• Instructions for the task:
Each line of the data that includes "price" must be copied.

---- Data supplied

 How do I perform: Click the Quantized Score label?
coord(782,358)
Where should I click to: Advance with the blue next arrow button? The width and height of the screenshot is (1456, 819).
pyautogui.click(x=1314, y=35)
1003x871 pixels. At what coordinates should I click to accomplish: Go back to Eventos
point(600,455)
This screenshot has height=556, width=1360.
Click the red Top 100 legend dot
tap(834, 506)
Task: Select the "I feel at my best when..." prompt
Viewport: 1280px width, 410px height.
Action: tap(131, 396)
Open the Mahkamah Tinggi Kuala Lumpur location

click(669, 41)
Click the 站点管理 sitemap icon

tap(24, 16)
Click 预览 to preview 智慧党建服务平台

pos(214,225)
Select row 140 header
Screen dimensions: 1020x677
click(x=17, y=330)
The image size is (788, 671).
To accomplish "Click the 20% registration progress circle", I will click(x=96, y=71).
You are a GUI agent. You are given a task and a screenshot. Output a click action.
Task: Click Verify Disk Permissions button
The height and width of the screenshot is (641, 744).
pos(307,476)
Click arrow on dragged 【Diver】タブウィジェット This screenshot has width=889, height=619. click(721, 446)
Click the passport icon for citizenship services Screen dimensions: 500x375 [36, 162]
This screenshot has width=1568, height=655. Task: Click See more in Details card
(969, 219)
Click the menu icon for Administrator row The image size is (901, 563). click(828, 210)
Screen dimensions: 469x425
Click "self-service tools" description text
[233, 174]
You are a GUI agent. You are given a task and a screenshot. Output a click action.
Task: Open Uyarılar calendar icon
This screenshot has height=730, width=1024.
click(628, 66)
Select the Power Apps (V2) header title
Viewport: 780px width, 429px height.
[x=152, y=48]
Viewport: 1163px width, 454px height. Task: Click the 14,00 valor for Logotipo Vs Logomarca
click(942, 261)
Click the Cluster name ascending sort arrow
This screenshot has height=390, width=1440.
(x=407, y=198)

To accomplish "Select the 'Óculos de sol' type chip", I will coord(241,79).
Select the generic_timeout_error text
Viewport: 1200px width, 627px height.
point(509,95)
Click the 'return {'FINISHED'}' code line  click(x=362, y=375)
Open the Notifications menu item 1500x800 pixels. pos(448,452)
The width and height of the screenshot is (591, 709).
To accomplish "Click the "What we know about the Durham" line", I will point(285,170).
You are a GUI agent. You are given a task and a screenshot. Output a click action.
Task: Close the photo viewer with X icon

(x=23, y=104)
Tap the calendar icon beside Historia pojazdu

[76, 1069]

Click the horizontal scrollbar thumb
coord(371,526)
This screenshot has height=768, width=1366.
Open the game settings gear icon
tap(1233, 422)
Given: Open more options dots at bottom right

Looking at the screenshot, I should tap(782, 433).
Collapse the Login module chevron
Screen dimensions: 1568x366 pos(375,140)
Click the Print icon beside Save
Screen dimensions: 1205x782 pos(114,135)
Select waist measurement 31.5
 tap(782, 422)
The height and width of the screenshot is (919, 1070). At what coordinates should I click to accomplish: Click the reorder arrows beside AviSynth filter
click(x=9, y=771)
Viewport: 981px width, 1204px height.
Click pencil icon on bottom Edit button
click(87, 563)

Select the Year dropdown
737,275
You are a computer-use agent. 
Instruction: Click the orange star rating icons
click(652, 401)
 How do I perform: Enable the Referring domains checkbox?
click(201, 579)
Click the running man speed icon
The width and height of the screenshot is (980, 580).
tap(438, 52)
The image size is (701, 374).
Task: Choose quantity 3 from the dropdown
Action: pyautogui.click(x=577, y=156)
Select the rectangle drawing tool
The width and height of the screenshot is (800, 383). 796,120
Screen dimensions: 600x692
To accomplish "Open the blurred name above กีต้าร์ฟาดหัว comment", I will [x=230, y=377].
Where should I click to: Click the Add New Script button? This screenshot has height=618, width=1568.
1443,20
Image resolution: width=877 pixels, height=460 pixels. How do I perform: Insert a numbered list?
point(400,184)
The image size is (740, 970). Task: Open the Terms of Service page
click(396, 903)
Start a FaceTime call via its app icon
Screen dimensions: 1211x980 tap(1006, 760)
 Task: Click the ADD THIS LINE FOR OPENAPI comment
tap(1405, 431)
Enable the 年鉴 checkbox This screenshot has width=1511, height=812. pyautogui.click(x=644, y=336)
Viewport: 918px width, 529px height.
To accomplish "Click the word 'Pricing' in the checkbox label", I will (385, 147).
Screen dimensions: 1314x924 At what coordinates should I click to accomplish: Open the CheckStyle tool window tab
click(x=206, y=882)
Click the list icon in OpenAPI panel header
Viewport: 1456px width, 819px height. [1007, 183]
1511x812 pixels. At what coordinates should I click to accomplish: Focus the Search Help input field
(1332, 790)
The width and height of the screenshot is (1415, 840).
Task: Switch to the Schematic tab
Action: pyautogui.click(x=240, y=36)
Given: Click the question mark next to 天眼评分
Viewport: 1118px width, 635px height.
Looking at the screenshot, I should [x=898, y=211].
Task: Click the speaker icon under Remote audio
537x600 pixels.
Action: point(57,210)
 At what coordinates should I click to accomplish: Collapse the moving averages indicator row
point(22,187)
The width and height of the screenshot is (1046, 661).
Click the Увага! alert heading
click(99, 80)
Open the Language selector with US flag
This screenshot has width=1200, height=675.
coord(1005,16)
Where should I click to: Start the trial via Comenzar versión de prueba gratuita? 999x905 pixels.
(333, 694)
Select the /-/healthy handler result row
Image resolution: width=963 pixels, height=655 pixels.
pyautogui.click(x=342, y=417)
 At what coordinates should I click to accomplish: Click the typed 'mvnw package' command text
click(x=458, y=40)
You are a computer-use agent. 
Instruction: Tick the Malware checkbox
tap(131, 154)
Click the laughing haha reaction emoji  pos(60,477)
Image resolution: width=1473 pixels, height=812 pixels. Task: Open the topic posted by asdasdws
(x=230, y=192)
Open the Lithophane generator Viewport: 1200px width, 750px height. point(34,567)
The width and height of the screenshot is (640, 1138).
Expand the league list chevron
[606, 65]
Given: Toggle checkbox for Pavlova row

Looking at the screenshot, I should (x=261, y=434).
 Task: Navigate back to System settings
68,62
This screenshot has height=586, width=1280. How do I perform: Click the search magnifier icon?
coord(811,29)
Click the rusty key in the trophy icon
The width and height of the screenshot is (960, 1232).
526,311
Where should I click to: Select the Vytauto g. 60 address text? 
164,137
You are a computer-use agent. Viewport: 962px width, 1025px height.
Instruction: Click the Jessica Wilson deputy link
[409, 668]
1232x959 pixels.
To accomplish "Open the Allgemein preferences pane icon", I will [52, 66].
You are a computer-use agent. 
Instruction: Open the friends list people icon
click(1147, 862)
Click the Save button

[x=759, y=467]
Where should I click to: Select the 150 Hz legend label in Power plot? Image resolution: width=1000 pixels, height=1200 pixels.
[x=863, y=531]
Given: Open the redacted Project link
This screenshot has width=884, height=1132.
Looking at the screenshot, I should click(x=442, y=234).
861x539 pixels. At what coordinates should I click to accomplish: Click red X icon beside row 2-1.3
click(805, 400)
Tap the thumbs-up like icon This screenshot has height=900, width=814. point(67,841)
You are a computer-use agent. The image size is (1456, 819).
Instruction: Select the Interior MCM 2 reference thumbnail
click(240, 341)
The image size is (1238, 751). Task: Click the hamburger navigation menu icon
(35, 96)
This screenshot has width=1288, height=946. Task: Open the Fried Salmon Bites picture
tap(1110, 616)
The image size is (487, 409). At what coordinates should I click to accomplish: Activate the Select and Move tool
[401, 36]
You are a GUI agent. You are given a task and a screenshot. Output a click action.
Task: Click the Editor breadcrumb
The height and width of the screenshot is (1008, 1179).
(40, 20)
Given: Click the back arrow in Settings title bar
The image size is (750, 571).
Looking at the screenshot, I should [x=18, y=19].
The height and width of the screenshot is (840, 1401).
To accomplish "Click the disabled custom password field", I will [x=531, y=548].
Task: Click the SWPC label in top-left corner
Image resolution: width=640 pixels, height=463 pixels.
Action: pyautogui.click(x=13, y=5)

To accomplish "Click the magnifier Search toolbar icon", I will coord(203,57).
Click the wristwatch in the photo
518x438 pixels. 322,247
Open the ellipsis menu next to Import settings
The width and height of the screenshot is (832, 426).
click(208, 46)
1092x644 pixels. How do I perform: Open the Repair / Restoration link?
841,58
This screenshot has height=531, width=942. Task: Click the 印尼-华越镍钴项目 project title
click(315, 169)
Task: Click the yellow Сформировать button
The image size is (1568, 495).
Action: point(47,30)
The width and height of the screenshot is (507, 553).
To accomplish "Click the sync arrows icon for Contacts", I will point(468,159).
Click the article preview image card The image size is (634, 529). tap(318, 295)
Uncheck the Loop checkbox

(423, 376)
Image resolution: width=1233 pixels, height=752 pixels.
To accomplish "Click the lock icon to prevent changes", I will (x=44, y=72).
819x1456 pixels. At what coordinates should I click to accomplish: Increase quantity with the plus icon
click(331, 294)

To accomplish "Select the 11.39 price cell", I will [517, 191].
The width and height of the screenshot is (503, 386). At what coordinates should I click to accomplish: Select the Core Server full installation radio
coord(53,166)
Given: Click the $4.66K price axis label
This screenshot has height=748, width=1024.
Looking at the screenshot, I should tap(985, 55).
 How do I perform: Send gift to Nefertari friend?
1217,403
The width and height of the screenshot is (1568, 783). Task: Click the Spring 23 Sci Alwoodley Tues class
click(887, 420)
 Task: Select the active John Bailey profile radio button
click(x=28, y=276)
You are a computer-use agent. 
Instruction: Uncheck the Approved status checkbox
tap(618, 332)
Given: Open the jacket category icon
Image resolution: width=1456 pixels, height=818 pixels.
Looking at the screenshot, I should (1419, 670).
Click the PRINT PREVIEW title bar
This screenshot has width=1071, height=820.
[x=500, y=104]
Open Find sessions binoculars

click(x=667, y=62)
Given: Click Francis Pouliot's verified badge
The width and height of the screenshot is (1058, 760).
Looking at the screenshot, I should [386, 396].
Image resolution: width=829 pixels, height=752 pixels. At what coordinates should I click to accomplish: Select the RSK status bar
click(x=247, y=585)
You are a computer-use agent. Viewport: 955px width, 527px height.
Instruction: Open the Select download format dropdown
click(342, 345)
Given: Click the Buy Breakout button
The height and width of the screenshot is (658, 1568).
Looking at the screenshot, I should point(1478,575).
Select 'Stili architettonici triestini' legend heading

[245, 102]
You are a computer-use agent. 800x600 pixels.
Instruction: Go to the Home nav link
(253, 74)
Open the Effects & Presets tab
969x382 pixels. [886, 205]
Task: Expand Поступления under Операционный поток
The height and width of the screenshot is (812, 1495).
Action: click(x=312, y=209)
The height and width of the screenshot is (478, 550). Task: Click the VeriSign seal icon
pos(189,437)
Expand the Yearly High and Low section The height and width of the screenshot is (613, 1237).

--------

• Solved exercise:
To accomplish "Select the 11.39 price cell", I will [517, 191].
Given: Click the $4.66K price axis label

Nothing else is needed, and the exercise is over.